**Material for the task**:
______
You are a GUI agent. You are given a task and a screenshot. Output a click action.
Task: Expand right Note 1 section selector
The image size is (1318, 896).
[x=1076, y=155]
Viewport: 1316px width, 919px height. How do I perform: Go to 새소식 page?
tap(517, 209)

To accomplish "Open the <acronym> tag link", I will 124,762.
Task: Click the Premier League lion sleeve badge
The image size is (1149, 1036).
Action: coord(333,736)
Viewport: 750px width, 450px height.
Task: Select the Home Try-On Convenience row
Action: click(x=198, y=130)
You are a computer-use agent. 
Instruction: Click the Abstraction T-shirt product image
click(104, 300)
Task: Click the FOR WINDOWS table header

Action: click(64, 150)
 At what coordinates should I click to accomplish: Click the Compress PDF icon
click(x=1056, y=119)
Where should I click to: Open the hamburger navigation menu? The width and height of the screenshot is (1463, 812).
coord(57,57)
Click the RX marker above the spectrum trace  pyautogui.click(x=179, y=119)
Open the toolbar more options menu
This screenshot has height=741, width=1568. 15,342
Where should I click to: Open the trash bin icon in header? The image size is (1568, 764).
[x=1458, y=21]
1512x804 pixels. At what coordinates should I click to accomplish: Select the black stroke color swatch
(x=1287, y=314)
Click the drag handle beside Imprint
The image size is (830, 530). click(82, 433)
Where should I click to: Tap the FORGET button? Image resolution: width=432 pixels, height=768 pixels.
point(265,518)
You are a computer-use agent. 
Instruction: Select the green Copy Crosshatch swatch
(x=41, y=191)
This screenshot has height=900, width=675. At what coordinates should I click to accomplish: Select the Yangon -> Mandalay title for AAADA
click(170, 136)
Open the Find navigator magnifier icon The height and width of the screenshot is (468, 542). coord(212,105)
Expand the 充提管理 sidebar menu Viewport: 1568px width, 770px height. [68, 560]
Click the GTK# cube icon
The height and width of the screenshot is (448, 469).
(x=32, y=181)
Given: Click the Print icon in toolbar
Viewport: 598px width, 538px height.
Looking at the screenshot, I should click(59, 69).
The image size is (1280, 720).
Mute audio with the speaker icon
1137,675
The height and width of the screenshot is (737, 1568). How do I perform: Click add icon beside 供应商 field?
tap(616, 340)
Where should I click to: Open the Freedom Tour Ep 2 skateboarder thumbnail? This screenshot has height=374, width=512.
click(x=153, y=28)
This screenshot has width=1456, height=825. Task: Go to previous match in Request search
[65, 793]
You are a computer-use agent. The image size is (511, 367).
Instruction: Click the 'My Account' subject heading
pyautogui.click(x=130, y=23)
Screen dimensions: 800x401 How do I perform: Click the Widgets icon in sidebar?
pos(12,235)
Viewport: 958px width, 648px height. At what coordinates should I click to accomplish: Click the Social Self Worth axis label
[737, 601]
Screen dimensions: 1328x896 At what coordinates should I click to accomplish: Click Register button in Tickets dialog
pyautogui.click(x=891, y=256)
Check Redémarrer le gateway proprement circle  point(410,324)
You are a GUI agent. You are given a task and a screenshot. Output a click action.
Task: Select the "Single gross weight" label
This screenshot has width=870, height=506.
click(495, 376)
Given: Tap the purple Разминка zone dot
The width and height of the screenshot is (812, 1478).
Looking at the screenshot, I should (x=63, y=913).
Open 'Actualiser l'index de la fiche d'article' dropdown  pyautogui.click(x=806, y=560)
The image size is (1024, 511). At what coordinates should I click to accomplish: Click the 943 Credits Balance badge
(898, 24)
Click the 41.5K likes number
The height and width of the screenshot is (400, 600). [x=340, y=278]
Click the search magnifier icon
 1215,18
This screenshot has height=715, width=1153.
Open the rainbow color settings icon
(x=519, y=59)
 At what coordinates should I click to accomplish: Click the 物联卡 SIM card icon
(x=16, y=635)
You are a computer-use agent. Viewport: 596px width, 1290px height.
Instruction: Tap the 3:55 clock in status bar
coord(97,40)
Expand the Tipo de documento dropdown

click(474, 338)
______
**Task directions**: Render every line of the entries above as a numbered list, leaving out the blank lines.

**Expected output**:
1. You are a GUI agent. You are given a task and a screenshot. Output a click action.
2. Task: Expand right Note 1 section selector
3. The image size is (1318, 896).
4. [x=1076, y=155]
5. Viewport: 1316px width, 919px height. How do I perform: Go to 새소식 page?
6. tap(517, 209)
7. To accomplish "Open the <acronym> tag link", I will 124,762.
8. Task: Click the Premier League lion sleeve badge
9. The image size is (1149, 1036).
10. Action: coord(333,736)
11. Viewport: 750px width, 450px height.
12. Task: Select the Home Try-On Convenience row
13. Action: click(x=198, y=130)
14. You are a computer-use agent. 
15. Instruction: Click the Abstraction T-shirt product image
16. click(104, 300)
17. Task: Click the FOR WINDOWS table header
18. Action: click(64, 150)
19.  At what coordinates should I click to accomplish: Click the Compress PDF icon
20. click(x=1056, y=119)
21. Where should I click to: Open the hamburger navigation menu? The width and height of the screenshot is (1463, 812).
22. coord(57,57)
23. Click the RX marker above the spectrum trace  pyautogui.click(x=179, y=119)
24. Open the toolbar more options menu
25. This screenshot has height=741, width=1568. 15,342
26. Where should I click to: Open the trash bin icon in header? The image size is (1568, 764).
27. [x=1458, y=21]
28. 1512x804 pixels. At what coordinates should I click to accomplish: Select the black stroke color swatch
29. (x=1287, y=314)
30. Click the drag handle beside Imprint
31. The image size is (830, 530). click(82, 433)
32. Where should I click to: Tap the FORGET button? Image resolution: width=432 pixels, height=768 pixels.
33. point(265,518)
34. You are a computer-use agent. 
35. Instruction: Select the green Copy Crosshatch swatch
36. (x=41, y=191)
37. This screenshot has height=900, width=675. At what coordinates should I click to accomplish: Select the Yangon -> Mandalay title for AAADA
38. click(170, 136)
39. Open the Find navigator magnifier icon The height and width of the screenshot is (468, 542). coord(212,105)
40. Expand the 充提管理 sidebar menu Viewport: 1568px width, 770px height. [68, 560]
41. Click the GTK# cube icon
42. The height and width of the screenshot is (448, 469).
43. (x=32, y=181)
44. Given: Click the Print icon in toolbar
45. Viewport: 598px width, 538px height.
46. Looking at the screenshot, I should click(59, 69).
47. The image size is (1280, 720).
48. Mute audio with the speaker icon
49. 1137,675
50. The height and width of the screenshot is (737, 1568). How do I perform: Click add icon beside 供应商 field?
51. tap(616, 340)
52. Where should I click to: Open the Freedom Tour Ep 2 skateboarder thumbnail? This screenshot has height=374, width=512.
53. click(x=153, y=28)
54. This screenshot has width=1456, height=825. Task: Go to previous match in Request search
55. [65, 793]
56. You are a computer-use agent. The image size is (511, 367).
57. Instruction: Click the 'My Account' subject heading
58. pyautogui.click(x=130, y=23)
59. Screen dimensions: 800x401 How do I perform: Click the Widgets icon in sidebar?
60. pos(12,235)
61. Viewport: 958px width, 648px height. At what coordinates should I click to accomplish: Click the Social Self Worth axis label
62. [737, 601]
63. Screen dimensions: 1328x896 At what coordinates should I click to accomplish: Click Register button in Tickets dialog
64. pyautogui.click(x=891, y=256)
65. Check Redémarrer le gateway proprement circle  point(410,324)
66. You are a GUI agent. You are given a task and a screenshot. Output a click action.
67. Task: Select the "Single gross weight" label
68. This screenshot has width=870, height=506.
69. click(495, 376)
70. Given: Tap the purple Разминка zone dot
71. The width and height of the screenshot is (812, 1478).
72. Looking at the screenshot, I should (x=63, y=913).
73. Open 'Actualiser l'index de la fiche d'article' dropdown  pyautogui.click(x=806, y=560)
74. The image size is (1024, 511). At what coordinates should I click to accomplish: Click the 943 Credits Balance badge
75. (898, 24)
76. Click the 41.5K likes number
77. The height and width of the screenshot is (400, 600). [x=340, y=278]
78. Click the search magnifier icon
79.  1215,18
80. This screenshot has height=715, width=1153.
81. Open the rainbow color settings icon
82. (x=519, y=59)
83.  At what coordinates should I click to accomplish: Click the 物联卡 SIM card icon
84. (x=16, y=635)
85. You are a computer-use agent. Viewport: 596px width, 1290px height.
86. Instruction: Tap the 3:55 clock in status bar
87. coord(97,40)
88. Expand the Tipo de documento dropdown
89. click(474, 338)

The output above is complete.